PALMETTO STATE DOCS WILL WAGE HIPAA WAR IN APPEALS COURT

Physicians in South Carolina and across the nation who had hoped to obliterate the Department of Health and Human Services' power to promulgate Health Insurance Portability and Accountability Act regulations lost a big battle last month in district court but they're hoping a more agreeable theater will help them win the war.

Spearheading the plaintiffs' case is the South Carolina Medical Association, the Physicians Care Network, and other individual physicians. District court judge Terry Wooten on Aug. 14 struck down the plaintiffs' argument that HHS does not have the authority to issue medical privacy regulations.

The SCMA argued their case on three counts: 1) Congress failed to articulate an "intelligible principle" relating to standards or policies governing HHS' power to draft privacy regulations; 2) the HHS exceeded its HIPAA authority by regulating paper records; and 3) HIPAA's preemption provision is so "impermissively vague" that a person of ordinary intelligence won't be able to determine whether or not the privacy regulations apply to his or her communications.

Judge Wooten dismissed the case on all counts.
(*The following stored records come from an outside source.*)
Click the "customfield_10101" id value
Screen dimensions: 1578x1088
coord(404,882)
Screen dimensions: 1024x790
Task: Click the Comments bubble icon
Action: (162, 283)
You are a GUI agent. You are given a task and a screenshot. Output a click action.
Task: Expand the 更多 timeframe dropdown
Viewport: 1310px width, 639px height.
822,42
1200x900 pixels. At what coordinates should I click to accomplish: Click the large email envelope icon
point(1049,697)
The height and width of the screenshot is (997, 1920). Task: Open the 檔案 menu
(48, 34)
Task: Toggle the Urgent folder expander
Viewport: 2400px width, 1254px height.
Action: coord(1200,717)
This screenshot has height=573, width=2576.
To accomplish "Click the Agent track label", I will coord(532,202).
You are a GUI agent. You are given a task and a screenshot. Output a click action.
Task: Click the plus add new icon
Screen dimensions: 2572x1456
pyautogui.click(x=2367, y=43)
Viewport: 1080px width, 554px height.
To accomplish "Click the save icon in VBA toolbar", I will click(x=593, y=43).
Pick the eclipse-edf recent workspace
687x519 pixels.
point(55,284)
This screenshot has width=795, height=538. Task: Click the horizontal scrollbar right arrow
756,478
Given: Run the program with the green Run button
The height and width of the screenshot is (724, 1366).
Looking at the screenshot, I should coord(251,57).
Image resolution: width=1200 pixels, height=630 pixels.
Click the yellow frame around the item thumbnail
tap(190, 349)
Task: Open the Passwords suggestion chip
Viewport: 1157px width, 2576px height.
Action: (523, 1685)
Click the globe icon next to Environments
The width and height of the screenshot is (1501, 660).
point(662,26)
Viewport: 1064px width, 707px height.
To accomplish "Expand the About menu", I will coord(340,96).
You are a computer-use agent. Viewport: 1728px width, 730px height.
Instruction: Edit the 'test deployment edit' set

Wooten ruled that Congress directed HHS to implement regulations containing standards relating to individually identifiable health information, that HIPAA can be "reasonably interpreted" to show that Congress intended to include paper records as part of privacy protection, and that HIPAA's preemption provision and its correlating regulations are "sufficiently clear" as applied to providers.

Though the plaintiffs suffered a considerable setback by judge Wooten's decision, they plan to forge ahead with an appeal in the 4th U.S. Circuit Court of Appeals, according to Dr. Duren Johnson, Jr., president of the SCMA.

Johnson says the argument he and the plaintiffs made initially has not been amended. He notes that while he respects judge Wooten's decision, he's appealing the decision based primarily on the plaintiffs' conviction that Congress was overly broad in delegating power to HHS. "We think that Congress had a more specific constitutional obligation to specify what it was they wanted [with HIPAA privacy regulations]."

Johnson claims Congress used the wrong approach in delegating authority to HHS. "In effect," he states, "Congress took the pornography approach, which is, 'we're not sure what privacy is, but we'll know it when we see it. Go to it, guys.'"

And Johnson is hopeful that the forum for the plaintiffs' appeal will yield a more favorable result this time, since they will argue their case before a panel of judges instead of before a single judge. "We're hoping that because we're appealing before a circuit court, that we'll be able to appeal to multiple judges rather than a single judge. We think our cause might fare better in a full court than with a single judge."

A court hearing is scheduled for the second week in December, Johnson tells Eli.